WHAT TO PRODUCE: Write down exactly the lines from the one with "Viewport: 1080px width, 834px height." to the end of the data, first and last included, and no others.
━━━━━━━━
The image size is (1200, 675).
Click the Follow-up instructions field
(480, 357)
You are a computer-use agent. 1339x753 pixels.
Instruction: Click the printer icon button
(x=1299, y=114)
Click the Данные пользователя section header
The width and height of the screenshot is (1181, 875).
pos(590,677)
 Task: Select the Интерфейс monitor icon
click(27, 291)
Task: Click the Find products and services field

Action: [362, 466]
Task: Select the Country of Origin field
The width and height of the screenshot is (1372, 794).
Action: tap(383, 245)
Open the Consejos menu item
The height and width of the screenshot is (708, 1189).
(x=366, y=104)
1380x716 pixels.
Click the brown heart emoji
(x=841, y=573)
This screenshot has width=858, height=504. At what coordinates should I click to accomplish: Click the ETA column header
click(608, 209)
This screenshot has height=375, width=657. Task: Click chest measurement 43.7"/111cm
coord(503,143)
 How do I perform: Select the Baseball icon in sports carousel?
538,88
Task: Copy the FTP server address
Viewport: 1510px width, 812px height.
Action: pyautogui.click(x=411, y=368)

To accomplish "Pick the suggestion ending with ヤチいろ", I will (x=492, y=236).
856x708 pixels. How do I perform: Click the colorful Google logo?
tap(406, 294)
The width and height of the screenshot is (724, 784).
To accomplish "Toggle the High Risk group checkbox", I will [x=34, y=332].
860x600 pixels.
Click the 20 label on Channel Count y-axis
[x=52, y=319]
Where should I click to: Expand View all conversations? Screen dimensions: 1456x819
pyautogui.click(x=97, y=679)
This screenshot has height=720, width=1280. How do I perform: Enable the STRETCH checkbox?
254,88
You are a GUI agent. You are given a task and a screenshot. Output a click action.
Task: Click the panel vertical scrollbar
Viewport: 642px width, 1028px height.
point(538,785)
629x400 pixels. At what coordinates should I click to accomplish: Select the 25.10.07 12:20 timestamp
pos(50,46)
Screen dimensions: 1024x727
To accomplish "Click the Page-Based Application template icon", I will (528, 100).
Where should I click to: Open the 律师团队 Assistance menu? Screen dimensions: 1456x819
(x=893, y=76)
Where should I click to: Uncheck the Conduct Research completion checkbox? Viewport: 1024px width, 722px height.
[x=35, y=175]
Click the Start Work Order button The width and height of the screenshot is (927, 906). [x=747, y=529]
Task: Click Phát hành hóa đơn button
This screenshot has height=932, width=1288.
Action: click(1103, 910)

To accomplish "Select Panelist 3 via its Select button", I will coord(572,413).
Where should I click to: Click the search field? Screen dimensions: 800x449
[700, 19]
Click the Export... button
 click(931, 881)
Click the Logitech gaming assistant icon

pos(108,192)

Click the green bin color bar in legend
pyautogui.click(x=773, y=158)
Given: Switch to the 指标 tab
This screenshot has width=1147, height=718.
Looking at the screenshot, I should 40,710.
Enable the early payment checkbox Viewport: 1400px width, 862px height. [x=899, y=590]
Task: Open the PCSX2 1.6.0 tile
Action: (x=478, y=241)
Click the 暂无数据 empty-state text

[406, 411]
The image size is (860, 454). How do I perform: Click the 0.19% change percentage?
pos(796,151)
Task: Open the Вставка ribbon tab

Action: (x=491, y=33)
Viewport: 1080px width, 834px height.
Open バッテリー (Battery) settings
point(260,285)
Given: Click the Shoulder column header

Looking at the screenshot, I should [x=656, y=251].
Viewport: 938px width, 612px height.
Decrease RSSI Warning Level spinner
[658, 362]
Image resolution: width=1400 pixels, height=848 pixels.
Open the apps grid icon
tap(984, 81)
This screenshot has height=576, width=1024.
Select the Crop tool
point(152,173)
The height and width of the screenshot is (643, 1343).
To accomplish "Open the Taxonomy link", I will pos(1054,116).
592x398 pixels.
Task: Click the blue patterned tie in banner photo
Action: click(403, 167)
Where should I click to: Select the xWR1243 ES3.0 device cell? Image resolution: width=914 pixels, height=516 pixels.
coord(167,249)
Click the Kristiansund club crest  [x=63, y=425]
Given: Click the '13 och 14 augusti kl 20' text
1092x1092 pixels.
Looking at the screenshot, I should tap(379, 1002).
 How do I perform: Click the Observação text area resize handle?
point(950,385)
━━━━━━━━
RESULT:
Viewport: 1080px width, 834px height.
Open バッテリー (Battery) settings
point(260,285)
Given: Click the Shoulder column header

Looking at the screenshot, I should [x=656, y=251].
Viewport: 938px width, 612px height.
Decrease RSSI Warning Level spinner
[658, 362]
Image resolution: width=1400 pixels, height=848 pixels.
Open the apps grid icon
tap(984, 81)
This screenshot has height=576, width=1024.
Select the Crop tool
point(152,173)
The height and width of the screenshot is (643, 1343).
To accomplish "Open the Taxonomy link", I will pos(1054,116).
592x398 pixels.
Task: Click the blue patterned tie in banner photo
Action: click(403, 167)
Where should I click to: Select the xWR1243 ES3.0 device cell? Image resolution: width=914 pixels, height=516 pixels.
coord(167,249)
Click the Kristiansund club crest  [x=63, y=425]
Given: Click the '13 och 14 augusti kl 20' text
1092x1092 pixels.
Looking at the screenshot, I should tap(379, 1002).
 How do I perform: Click the Observação text area resize handle?
point(950,385)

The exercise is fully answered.